First, what is the technological singularity? Some people, such as Ray Kurzweil and Verner Vinge project that technology will advance to a point where computers will surpass human intelligence. This will create an acceleration of technology because computers will redesign better and better versions of themselves. Not long after this, technological intelligence will far surpass human intelligence. This is called a singularity because it becomes impossible for our human intelligence to see the outcome of such a technology.
The IEEE Spectrum is an interesting place to read about the singularity because the IEEE is run by engineers, the people closest to the technology that could make the singularity happen.

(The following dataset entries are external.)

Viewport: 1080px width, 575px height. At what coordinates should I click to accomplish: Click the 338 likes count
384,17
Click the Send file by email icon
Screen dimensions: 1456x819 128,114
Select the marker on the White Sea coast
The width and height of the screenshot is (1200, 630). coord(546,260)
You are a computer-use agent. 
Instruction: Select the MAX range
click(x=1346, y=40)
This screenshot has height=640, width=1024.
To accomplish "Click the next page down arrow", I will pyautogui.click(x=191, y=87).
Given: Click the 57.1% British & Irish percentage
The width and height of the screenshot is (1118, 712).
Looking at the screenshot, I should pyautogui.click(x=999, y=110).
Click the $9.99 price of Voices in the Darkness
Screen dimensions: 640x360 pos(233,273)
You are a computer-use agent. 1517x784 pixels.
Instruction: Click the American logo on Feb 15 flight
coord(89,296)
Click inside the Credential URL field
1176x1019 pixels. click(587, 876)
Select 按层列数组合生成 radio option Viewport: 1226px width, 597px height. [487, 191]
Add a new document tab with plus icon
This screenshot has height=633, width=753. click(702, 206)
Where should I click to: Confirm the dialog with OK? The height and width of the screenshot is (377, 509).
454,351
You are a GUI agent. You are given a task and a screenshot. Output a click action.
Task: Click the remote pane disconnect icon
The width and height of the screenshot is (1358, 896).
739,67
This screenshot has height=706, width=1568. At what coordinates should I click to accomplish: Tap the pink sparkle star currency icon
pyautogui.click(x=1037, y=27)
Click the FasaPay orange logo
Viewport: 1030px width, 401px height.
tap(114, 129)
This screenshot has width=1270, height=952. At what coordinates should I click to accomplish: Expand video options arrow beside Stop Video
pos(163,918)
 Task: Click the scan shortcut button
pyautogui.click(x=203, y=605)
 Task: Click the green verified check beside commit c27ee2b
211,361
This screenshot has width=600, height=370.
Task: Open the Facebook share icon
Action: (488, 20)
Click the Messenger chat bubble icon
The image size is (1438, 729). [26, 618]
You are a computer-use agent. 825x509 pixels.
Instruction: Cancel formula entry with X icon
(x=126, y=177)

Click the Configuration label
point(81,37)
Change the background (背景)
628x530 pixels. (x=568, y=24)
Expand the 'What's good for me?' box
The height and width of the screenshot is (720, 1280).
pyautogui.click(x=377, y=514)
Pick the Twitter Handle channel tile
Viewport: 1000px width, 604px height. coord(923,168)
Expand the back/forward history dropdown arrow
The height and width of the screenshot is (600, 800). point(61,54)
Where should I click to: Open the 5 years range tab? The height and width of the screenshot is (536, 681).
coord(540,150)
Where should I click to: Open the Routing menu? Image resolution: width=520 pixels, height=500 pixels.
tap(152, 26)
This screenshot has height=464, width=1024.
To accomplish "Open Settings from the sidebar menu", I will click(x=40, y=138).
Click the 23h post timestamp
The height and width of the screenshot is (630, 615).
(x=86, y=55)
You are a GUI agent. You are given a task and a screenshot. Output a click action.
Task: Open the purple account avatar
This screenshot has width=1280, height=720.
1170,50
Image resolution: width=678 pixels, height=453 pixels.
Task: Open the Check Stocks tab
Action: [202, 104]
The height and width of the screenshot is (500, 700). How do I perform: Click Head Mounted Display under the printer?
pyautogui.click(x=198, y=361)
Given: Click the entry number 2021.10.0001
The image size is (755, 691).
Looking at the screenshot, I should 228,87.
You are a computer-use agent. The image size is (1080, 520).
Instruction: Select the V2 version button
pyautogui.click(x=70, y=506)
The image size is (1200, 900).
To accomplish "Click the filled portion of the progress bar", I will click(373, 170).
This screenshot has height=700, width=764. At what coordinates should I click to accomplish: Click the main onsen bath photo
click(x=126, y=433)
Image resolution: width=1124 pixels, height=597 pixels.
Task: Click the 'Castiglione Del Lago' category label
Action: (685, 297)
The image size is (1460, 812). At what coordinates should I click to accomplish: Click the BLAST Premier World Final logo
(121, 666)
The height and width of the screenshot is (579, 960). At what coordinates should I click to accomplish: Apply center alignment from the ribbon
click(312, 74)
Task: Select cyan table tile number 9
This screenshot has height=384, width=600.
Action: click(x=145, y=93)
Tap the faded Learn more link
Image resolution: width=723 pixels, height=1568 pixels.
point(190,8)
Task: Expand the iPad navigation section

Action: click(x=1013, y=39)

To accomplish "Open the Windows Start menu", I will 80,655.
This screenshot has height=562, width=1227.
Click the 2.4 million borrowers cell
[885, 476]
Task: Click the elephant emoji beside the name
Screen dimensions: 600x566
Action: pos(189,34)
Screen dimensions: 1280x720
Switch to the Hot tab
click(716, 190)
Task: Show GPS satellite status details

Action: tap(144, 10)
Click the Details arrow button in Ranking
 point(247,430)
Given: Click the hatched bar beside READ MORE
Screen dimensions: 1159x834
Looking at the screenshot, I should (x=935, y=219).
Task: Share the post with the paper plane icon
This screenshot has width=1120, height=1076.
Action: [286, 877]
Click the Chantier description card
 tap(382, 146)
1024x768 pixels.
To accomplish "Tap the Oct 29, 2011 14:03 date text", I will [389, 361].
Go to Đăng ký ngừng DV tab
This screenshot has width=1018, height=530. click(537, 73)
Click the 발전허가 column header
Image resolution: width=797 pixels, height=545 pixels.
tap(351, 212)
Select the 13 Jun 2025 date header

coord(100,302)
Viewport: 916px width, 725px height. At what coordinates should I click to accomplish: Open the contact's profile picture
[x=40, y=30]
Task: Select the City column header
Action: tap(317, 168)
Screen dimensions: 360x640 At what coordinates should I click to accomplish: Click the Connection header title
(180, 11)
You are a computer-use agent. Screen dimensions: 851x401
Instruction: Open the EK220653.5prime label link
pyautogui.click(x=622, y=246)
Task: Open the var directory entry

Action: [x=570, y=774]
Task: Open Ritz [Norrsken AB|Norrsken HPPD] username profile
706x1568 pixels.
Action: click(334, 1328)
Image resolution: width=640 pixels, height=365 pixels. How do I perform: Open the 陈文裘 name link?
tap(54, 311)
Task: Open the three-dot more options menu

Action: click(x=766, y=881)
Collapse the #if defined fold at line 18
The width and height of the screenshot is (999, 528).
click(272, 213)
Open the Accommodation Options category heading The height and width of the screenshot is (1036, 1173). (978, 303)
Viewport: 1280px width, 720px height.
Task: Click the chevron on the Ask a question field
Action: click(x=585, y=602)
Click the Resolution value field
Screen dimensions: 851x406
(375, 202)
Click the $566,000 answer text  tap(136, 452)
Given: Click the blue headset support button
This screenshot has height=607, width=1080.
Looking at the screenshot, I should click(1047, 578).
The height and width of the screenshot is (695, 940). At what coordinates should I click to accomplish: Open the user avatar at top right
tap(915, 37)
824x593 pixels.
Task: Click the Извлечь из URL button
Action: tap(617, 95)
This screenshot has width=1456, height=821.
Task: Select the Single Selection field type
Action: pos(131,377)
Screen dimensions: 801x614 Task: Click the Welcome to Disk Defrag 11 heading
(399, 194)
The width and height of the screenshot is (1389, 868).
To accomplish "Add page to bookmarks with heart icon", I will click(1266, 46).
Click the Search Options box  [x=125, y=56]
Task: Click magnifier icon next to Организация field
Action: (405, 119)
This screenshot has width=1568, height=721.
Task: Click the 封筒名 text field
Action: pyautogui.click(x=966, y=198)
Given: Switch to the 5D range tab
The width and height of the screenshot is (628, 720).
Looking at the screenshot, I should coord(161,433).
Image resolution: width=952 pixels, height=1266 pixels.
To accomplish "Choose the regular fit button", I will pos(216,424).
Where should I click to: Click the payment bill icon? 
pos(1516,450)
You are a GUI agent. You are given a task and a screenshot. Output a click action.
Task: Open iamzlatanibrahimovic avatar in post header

The articles in the Spectrum range from skepticism to expectation of the singularity. The magazine polls a number of technological thinkers that have a broad range of opinion. Most think that Moore’s law (the doubling of computer power every two years) will stop in the next 10 to 30 years. Most think that the technological singularity will or could possibly occur, but most think that it won’t happen within the next 30 years. Opinions range from 30 years to 70 years to distant future to never. Ironically, Gordon Moore, the author of Moore’s law believes that the singularity will never happen.
Personally, I found Rodney Brooks‘ article the most interesting. One of his observations is that computer intelligence probably won’t surpass human intelligence because we will be upgrading our own intelligence at the same time. For example, I want a brain implant that includes a face and name database of every person I’ve met.